More students will be encouraged instead to stay at home and earn while they learn rather than go away for a three-year university course.
A growing number of school leavers will sign up for further-education colleges offering degree courses because they charge less, said Mark Dawe, chief executive of the Oxford, Cambridge and Royal Society of Arts exam board. His comments were echoed by university lecturers' leaders last night.
Sally Hunt, general secretary of the University and College Union, said: "There is a real danger of many institutions charging fees just to make up the shortfall from the slashing of their teaching grants."
Many further education colleges are fixing their fees at less than £6,000 a year – the figure beyond which providers need agreement with the higher-education access watchdog, the Office for Fair Access, to charge more. Students will do foundation degrees with the colleges before finishing their degrees with better-known universities. In addition, the Open University, which is planning to charge £5,000 for courses, will pick up student numbers once the rest of the sector is able to charge up to £9,000 a year.
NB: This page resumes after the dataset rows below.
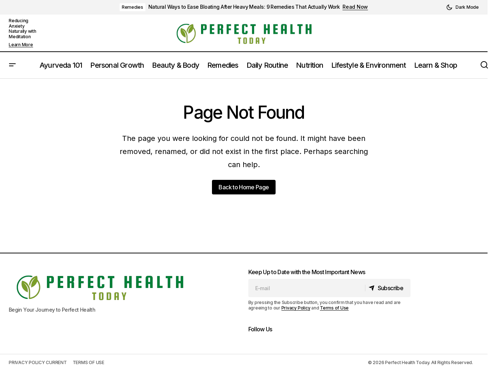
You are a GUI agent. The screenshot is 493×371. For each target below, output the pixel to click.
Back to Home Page (244, 187)
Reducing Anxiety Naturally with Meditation (22, 28)
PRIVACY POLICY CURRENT (38, 362)
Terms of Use (334, 308)
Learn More (21, 44)
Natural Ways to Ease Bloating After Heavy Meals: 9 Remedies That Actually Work (244, 7)
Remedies (132, 7)
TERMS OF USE (88, 362)
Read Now (355, 7)
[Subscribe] (387, 288)
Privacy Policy (295, 308)
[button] (462, 7)
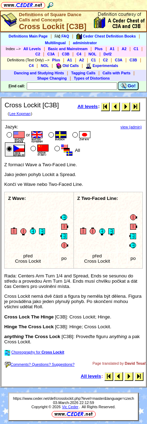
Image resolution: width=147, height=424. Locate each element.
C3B (65, 54)
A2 (124, 49)
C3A (51, 54)
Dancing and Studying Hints (39, 73)
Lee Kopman (19, 114)
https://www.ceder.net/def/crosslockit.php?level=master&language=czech (73, 398)
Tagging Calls (83, 73)
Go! (128, 86)
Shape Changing (52, 78)
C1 (136, 49)
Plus (99, 49)
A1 (112, 49)
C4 (79, 54)
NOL (93, 54)
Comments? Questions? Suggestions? (40, 364)
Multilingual (55, 43)
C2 (38, 54)
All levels (87, 106)
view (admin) (131, 127)
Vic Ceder (70, 407)
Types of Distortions (92, 78)
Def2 (107, 54)
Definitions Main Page (28, 36)
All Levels (32, 49)
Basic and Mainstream (68, 49)
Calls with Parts (116, 73)
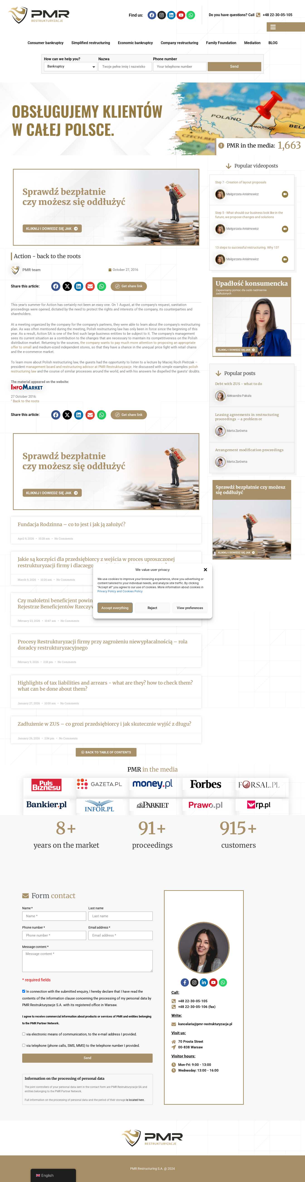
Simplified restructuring (90, 43)
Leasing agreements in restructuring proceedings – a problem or (247, 417)
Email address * (99, 927)
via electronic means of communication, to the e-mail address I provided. (81, 1034)
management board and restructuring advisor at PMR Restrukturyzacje (79, 367)
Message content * (35, 947)
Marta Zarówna (237, 431)
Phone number (165, 59)
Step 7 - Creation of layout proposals (240, 182)
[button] (205, 569)
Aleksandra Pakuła (239, 396)
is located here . (135, 1100)
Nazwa (104, 59)
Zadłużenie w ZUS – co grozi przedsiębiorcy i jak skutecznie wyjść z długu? (104, 724)
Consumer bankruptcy (45, 43)
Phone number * (33, 927)
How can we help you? (62, 59)
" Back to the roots (25, 401)
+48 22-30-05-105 (277, 15)
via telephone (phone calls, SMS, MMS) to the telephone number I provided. (83, 1046)
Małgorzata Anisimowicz (242, 194)
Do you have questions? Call (231, 15)
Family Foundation (221, 43)
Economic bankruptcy (135, 43)
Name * (27, 908)
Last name (95, 908)
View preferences (190, 608)
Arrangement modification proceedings (249, 450)
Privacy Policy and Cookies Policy (120, 591)
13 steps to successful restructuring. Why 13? (247, 248)
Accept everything (115, 608)
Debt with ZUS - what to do (238, 384)
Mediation (252, 43)
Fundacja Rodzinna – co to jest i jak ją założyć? (71, 524)
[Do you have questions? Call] (258, 15)
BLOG (273, 43)
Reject (152, 608)
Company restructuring (179, 43)
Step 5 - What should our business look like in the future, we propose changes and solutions (249, 215)
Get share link (128, 286)
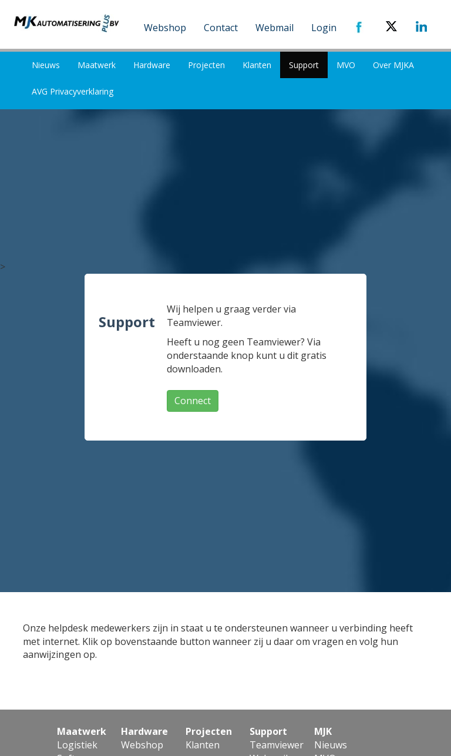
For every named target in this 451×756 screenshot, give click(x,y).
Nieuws (46, 64)
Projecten (206, 64)
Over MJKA (393, 64)
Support (304, 64)
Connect (192, 400)
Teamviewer (277, 744)
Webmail (274, 27)
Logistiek (77, 744)
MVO (345, 64)
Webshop (165, 27)
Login (323, 27)
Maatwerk (97, 64)
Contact (221, 27)
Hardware (151, 64)
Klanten (257, 64)
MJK (323, 731)
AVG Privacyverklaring (72, 91)
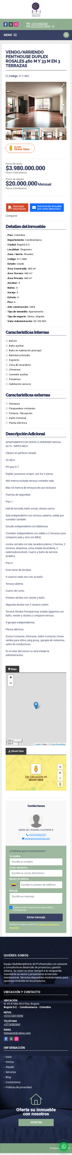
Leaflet (38, 744)
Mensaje (14, 890)
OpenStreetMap (58, 744)
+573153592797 (37, 835)
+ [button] (11, 678)
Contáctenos (13, 1082)
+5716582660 (39, 23)
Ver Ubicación (34, 777)
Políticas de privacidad (19, 1087)
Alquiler (10, 1066)
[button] (63, 85)
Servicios (11, 1072)
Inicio (9, 1056)
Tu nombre (15, 856)
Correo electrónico (19, 867)
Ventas (10, 1061)
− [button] (11, 683)
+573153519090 (40, 26)
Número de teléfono (19, 878)
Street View (20, 148)
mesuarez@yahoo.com (17, 1033)
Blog (8, 1077)
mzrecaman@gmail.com (37, 838)
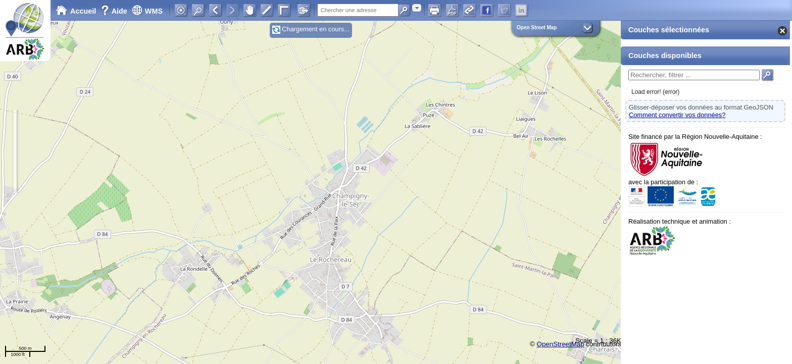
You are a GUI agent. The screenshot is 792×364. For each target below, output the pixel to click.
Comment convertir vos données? (677, 115)
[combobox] (417, 8)
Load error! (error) (655, 91)
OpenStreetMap (560, 344)
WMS (147, 11)
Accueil (76, 11)
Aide (115, 11)
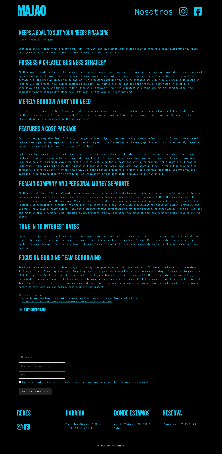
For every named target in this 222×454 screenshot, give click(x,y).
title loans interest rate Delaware (49, 240)
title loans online (32, 295)
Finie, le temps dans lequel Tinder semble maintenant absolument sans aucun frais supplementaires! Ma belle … (80, 298)
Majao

Mr Dawe said universities in the Russell Group – which represents 20 of the country's most prestigious universities – would have no difficulty in keeping up student numbers.
"There will be competition amongst them to pick up students with AAB passes [at A-level]," he said. "It's a number of the middle-ranking new universities that must be worrying whether they're going to get their student numbers."
Some university vice-chancellors believe they may have to reduce their fees in 2013 if they fail to recruit enough students next year charging the maximum fee. Seven universities are already on a list of institutions thought to be "at high risk" prepared by the Higher Education Funding Council for England. One estimate suggests this could rise to 23 by the end of the first year of the new fees structure.
These are understood to include London Metropolitan University, which has been forced to pay back £32m to the Government after overclaiming for students, and Thames Valley University, now known as the University of West London.
A later report warns of the risk to funding if student numbers drop next year – 56 per cent of universities are expecting a reduction. It also says university-budget surpluses are set to fall in 2012 by nearly £400m to £215m, adding that this is mainly accounted for by just a few well-off institutions.
Mr Dawe also disclosed that his board was recommending incentives to spur academics into becoming more involved with setting exam papers. The Education Secretary, Michael Gove, would like to see universities more involved in the setting of questions – so that the exam stretches candidates more and gives them the expertise to embark upon a university course.
One way this could be done is by rating dons on their involvement with setting exams. This would give universities that boast excellent teaching standards extra grants.